Author: Melanie Ilic Publisher: Routledge ISBN: 1000033902 Category : History Languages : en Pages : 349
Book Description
Based on an extensive reading of a broad range of women’s accounts of their lives in the Soviet Union, this book focuses on many hidden aspects of Soviet women’s everyday lives, thereby revealing a great deal about how the Soviet Union operated on a day-to-day basis and about the place of the individual within it.

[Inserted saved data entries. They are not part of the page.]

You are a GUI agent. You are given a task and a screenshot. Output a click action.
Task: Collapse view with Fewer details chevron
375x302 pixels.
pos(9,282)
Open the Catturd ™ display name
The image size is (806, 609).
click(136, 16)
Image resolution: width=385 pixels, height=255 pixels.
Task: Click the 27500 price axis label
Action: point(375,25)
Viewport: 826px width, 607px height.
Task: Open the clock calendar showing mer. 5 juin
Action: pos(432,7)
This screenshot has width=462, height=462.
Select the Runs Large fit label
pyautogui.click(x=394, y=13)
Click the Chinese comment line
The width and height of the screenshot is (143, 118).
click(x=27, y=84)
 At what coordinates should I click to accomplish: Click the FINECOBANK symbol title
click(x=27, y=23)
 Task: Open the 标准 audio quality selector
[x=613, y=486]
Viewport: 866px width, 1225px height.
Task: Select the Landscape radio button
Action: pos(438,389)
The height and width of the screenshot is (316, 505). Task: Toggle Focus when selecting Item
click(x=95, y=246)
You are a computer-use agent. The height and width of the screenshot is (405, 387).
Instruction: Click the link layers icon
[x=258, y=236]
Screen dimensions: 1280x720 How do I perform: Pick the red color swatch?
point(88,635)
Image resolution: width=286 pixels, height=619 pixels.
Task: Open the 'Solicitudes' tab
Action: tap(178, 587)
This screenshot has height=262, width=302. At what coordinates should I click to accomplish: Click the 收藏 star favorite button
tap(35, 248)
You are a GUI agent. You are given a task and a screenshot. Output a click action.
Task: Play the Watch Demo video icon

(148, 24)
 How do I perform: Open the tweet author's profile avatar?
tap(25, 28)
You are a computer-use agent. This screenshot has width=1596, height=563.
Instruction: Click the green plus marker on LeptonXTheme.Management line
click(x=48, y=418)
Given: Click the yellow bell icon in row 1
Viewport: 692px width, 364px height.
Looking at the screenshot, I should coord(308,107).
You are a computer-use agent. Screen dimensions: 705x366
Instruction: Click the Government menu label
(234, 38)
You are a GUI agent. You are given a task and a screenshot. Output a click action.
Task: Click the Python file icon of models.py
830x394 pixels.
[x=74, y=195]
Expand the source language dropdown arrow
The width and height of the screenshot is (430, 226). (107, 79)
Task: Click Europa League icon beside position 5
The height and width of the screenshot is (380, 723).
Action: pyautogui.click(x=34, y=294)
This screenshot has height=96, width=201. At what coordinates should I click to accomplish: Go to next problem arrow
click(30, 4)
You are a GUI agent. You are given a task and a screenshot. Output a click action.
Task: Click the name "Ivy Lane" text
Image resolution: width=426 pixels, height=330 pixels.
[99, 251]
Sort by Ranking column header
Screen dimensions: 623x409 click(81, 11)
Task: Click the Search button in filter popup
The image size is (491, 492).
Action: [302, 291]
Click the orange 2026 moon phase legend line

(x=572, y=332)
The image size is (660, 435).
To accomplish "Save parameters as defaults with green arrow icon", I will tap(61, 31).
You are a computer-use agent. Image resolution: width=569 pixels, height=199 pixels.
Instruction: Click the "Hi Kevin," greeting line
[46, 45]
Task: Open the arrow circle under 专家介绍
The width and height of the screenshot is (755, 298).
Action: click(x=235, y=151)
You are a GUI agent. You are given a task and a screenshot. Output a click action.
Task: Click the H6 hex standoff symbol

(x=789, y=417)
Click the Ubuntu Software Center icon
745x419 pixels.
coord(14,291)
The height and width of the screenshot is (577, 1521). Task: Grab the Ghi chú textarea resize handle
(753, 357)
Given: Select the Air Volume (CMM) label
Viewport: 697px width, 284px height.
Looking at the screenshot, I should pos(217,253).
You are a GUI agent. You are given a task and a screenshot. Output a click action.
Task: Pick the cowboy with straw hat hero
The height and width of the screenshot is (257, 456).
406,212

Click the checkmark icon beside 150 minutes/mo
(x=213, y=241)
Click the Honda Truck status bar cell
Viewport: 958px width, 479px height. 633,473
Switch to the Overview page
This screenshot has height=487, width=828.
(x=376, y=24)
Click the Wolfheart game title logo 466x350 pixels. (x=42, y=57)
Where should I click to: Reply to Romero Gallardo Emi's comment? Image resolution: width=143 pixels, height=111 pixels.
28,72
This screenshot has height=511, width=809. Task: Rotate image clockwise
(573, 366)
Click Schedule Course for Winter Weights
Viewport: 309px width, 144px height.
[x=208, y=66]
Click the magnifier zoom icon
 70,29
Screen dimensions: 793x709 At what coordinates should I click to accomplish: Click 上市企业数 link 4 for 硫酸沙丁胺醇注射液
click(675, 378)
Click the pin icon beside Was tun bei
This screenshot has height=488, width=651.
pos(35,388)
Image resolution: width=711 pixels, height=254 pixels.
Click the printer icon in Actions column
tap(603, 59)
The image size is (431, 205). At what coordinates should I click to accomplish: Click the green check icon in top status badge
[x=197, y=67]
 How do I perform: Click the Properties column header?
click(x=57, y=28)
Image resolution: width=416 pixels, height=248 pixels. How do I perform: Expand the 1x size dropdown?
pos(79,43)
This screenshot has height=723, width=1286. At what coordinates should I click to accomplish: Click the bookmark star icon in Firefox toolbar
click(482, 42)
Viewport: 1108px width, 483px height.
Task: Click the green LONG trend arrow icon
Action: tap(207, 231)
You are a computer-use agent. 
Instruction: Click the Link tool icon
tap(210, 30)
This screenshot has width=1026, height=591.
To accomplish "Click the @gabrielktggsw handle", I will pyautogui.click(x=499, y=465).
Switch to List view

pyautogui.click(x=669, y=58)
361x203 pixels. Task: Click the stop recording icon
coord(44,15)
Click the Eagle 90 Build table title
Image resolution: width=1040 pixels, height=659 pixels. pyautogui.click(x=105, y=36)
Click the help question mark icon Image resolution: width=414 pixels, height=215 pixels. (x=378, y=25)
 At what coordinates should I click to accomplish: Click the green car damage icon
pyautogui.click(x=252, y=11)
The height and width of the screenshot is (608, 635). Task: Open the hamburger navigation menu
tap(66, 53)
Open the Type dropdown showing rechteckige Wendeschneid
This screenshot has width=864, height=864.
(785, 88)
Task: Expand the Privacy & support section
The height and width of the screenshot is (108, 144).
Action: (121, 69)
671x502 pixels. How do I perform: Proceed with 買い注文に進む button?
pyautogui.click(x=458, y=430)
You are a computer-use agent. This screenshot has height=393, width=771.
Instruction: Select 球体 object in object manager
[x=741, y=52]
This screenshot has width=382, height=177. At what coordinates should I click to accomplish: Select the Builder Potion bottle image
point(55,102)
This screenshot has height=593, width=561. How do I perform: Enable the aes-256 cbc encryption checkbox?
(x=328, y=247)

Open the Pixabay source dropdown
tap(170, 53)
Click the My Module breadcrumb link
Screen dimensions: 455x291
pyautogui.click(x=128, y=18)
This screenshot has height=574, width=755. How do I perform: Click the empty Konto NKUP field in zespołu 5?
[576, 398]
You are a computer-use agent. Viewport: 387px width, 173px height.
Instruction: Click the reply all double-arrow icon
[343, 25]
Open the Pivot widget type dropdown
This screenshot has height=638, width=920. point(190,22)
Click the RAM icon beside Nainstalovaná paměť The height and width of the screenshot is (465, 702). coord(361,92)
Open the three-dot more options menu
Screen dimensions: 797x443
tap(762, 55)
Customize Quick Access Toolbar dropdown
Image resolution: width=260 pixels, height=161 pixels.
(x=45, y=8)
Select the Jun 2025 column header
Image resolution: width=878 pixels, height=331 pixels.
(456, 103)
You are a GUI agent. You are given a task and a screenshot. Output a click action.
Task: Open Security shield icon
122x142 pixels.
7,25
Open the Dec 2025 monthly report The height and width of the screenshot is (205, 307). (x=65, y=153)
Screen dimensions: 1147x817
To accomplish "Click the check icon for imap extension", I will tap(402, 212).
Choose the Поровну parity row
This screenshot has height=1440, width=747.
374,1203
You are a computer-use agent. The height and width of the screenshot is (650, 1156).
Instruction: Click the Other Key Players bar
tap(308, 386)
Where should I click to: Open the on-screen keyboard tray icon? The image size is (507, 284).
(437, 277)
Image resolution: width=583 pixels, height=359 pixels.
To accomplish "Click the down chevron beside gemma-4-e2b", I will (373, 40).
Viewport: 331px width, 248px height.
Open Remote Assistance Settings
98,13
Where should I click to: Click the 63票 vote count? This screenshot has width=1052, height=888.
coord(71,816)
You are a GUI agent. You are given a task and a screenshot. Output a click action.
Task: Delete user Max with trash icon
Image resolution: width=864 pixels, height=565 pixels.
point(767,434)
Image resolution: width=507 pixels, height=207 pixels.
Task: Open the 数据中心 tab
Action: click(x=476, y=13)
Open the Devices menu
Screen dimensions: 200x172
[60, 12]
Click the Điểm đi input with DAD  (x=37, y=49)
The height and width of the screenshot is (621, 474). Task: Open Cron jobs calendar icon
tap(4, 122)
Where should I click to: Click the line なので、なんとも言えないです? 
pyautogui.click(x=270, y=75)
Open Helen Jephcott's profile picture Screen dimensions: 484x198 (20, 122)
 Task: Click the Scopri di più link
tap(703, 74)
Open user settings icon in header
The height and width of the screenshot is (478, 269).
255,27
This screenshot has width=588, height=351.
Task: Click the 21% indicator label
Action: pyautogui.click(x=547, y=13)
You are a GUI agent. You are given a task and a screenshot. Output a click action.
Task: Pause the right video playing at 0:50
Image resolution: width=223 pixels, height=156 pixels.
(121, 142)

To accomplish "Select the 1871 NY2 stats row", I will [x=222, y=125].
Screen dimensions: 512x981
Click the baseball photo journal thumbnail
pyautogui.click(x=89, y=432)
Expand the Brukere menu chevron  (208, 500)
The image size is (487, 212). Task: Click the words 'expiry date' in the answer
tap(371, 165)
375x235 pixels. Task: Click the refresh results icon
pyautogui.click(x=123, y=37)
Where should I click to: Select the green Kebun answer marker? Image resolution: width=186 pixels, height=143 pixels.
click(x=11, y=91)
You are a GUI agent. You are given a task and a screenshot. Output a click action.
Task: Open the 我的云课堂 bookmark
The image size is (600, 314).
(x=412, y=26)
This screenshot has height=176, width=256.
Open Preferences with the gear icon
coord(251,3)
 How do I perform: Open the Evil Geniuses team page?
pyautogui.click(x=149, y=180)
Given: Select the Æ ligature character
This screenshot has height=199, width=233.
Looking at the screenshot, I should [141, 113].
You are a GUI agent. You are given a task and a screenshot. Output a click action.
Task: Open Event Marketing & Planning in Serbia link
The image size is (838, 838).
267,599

Including testimony from both celebrated literary and cultural figures and from many ordinary people, and from both enthusiastic supporters of the regime and dissidents, the book considers women’s daily routines, attitudes and behaviours. It highlights some of the hidden inequalities of an ostensibly egalitarian society, and considers many wider questions, including how extensive was the ‘reach’ of the Soviet regime; how ‘modern’ was it; how far were there continuities after 1917 between the new Bolshevik regime and Russia’s imperial past; and how homogenous and how mobile was Soviet society?